REQUIRED WORK:
1/ Translate the sentence "Rural areas are severely lacking in services and HIV/AIDS awareness." from the passage on AOET's rural health work in Uganda into Spanish.
2/ Reproduce the passage on AOET's rural health work in Uganda from "AOET operates mobile" to "teaching safe conduct." without any change.
3/ Take the passage on AOET's rural health work in Uganda further, beginning after its final sentence.

:: GIVEN PASSAGE ::

HIV/AIDS results in a progressive depletion of the immune system leading to immune deficiency. The weakened immune system is vulnerable to secondary diseases. Access to medical care is nonexistent for many Ugandans where almost half the population lives in absolute poverty. (www.unicef.org)

 

AOET Rural Health Initiative

 

AOET operates a clinic and pharmacy at the main offices in Jinja. With nurses, Doctor, clinical Officer, Counsellors … Treatment, HIV screening and counseling … is available at the clinic and pharmacy.

 

Rural areas are severely lacking in services and HIV/AIDS awareness. Nearly every family in the rural villages has had someone who is sick or has died from AIDS.

 

AOET operates mobile clinics to provide services in 63 different villages. With the mobile clinics, AOET provides treatment, counseling, and provides home-based care for people suffering with HIV/AIDS.

 

 

AOET conducts rural HIV/AIDS awareness programs in the villages explaining what the disease is, dispelling myths, and teaching safe conduct.

:::
:: MATERIAL PROVIDED ::

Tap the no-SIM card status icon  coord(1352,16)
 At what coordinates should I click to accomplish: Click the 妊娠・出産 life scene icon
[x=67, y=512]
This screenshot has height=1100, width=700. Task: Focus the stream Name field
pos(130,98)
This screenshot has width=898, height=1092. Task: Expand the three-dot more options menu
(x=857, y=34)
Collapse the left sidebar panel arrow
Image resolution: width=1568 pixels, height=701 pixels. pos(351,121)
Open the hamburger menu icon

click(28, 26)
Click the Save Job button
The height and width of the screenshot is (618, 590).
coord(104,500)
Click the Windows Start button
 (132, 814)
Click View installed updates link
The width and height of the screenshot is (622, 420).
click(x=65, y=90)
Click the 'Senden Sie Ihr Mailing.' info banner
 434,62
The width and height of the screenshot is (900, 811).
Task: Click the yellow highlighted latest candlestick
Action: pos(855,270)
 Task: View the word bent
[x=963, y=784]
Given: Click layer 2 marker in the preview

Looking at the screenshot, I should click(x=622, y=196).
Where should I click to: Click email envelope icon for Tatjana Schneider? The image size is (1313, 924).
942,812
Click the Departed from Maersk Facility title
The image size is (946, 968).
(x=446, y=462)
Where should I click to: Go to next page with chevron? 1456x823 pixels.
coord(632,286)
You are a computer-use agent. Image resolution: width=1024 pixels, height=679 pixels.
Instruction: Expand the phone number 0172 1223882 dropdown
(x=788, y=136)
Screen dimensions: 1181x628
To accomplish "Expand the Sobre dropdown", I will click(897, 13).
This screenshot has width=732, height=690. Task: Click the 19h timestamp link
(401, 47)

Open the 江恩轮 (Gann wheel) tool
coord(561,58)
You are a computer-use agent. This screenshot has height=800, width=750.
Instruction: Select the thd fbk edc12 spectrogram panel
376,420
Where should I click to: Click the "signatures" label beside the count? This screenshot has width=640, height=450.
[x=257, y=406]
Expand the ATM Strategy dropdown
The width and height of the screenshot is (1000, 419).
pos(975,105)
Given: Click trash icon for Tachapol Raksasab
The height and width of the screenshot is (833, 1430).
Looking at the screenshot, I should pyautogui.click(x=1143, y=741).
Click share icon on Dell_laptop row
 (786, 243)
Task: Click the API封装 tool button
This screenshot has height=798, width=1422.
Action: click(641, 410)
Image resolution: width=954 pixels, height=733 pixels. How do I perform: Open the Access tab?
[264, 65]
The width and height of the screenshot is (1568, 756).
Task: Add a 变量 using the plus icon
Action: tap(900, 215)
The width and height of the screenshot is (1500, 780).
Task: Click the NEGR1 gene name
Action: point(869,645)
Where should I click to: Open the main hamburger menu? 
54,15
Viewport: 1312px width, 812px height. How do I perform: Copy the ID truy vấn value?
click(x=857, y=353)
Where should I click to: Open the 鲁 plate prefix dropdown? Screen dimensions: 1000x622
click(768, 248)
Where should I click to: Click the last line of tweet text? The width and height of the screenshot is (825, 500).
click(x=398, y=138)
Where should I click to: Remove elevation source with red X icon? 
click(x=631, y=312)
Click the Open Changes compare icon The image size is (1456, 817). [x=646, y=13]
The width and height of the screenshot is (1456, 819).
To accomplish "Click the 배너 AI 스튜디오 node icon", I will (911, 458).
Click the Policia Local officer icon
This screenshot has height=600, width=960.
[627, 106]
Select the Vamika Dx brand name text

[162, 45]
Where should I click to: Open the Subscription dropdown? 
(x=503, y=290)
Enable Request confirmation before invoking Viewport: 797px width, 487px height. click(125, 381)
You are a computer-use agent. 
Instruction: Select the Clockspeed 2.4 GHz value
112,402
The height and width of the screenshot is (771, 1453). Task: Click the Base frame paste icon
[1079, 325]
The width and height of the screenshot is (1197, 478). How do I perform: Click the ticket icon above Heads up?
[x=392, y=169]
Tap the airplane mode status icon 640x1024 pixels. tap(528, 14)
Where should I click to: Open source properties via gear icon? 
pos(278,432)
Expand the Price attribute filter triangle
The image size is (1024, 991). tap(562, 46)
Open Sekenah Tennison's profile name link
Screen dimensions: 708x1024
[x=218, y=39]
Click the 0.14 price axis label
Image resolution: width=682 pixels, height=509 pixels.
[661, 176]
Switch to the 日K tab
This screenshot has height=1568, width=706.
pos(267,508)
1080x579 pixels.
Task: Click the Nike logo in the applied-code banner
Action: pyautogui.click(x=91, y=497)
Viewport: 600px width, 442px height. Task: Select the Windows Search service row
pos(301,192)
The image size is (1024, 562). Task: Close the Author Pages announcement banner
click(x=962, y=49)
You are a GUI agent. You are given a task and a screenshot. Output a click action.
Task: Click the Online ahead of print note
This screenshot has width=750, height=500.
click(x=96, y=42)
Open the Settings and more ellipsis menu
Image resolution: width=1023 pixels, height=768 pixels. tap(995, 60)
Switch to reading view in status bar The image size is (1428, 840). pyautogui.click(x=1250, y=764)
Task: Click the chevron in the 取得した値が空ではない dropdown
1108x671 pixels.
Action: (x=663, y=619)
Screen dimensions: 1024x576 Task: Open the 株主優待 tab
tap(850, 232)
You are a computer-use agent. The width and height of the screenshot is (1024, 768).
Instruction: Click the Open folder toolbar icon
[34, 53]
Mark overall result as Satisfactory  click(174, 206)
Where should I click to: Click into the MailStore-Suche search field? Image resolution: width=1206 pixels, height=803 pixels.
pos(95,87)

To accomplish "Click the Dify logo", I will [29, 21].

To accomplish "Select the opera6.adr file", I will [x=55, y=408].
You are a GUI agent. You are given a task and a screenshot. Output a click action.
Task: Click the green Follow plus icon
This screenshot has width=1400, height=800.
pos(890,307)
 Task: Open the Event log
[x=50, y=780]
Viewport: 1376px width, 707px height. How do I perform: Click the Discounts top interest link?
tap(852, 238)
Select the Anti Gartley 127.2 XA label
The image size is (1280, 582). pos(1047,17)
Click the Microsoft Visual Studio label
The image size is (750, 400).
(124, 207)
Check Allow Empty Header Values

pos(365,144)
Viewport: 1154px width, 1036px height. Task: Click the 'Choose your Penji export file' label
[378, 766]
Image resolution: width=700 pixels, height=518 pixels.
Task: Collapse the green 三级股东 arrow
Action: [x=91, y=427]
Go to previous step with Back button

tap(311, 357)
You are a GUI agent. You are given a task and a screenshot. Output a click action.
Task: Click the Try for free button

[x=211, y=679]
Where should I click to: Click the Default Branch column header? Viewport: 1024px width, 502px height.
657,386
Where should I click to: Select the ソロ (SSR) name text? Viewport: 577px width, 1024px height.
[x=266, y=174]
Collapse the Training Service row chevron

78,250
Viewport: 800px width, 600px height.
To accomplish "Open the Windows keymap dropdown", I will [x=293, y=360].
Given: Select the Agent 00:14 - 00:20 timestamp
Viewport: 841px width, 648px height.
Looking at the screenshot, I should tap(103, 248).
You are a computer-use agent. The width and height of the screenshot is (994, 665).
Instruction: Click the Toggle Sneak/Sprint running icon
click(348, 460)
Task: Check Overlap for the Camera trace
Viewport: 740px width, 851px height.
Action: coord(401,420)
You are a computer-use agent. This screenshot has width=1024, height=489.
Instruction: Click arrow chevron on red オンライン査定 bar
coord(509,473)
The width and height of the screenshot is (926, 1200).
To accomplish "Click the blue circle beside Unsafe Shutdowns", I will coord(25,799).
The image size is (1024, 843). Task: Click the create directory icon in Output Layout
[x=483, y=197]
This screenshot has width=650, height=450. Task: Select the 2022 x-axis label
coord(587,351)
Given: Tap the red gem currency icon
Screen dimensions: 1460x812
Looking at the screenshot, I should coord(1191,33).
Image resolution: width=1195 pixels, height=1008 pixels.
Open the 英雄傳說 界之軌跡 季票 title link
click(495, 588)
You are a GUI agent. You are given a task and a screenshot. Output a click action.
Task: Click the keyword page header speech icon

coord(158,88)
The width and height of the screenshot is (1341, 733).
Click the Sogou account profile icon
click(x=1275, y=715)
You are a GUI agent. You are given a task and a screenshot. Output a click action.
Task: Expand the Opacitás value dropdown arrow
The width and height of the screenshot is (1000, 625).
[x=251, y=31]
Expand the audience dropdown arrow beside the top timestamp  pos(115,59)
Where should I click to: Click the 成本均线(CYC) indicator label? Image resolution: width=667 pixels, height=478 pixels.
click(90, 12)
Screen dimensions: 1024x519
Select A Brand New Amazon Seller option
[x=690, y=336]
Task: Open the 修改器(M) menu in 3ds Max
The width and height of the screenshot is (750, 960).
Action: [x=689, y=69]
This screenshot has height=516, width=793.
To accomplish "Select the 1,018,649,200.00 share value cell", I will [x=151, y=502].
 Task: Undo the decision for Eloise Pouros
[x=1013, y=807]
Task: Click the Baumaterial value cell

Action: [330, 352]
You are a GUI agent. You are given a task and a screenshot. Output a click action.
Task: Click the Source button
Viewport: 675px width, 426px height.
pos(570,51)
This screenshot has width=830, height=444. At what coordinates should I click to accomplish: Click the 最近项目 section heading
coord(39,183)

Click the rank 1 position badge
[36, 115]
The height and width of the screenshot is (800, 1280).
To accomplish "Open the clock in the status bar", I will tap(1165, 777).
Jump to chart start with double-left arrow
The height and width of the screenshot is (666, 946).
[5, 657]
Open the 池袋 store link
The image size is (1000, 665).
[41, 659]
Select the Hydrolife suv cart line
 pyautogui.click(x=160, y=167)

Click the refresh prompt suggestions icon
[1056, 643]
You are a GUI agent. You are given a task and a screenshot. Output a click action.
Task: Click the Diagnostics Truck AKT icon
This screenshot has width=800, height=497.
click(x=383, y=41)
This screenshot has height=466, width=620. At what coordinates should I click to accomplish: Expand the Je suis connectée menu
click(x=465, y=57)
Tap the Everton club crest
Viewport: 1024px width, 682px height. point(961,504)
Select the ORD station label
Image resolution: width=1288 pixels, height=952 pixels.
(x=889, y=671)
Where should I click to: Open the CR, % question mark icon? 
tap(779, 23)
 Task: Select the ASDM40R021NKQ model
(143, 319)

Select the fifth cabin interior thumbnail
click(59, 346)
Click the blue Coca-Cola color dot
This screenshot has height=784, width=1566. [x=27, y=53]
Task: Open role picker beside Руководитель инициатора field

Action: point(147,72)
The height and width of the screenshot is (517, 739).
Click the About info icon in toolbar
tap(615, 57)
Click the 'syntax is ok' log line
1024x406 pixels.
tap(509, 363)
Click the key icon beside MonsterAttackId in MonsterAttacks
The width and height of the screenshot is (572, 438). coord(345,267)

:::

RESULTS OF THE TASKS:
1/ Las zonas rurales carecen gravemente de servicios y de concienciación sobre el VIH/SIDA.

2/
AOET operates mobile clinics to provide services in 63 different villages. With the mobile clinics, AOET provides treatment, counseling, and provides home-based care for people suffering with HIV/AIDS.

 

 

AOET conducts rural HIV/AIDS awareness programs in the villages explaining what the disease is, dispelling myths, and teaching safe conduct.

3/
Awareness programs are provided at the community level, to schools and institutions, and at the personal level with individual counseling and home visits. Music and dramas by people living with HIV/AIDS and educational films are used.

AOET recruits and trains community-based representatives to continue the work in the villages. The local person continues the educational outreach. They follow-up with counseling and needs to those who HIV screenings return positive. They provide medical and counseling assistance to those with AIDS in their homes. AOET Community–based representatives train relatives and friends in home-based care for those in the late stages of AIDS to administer the type of care such patients require.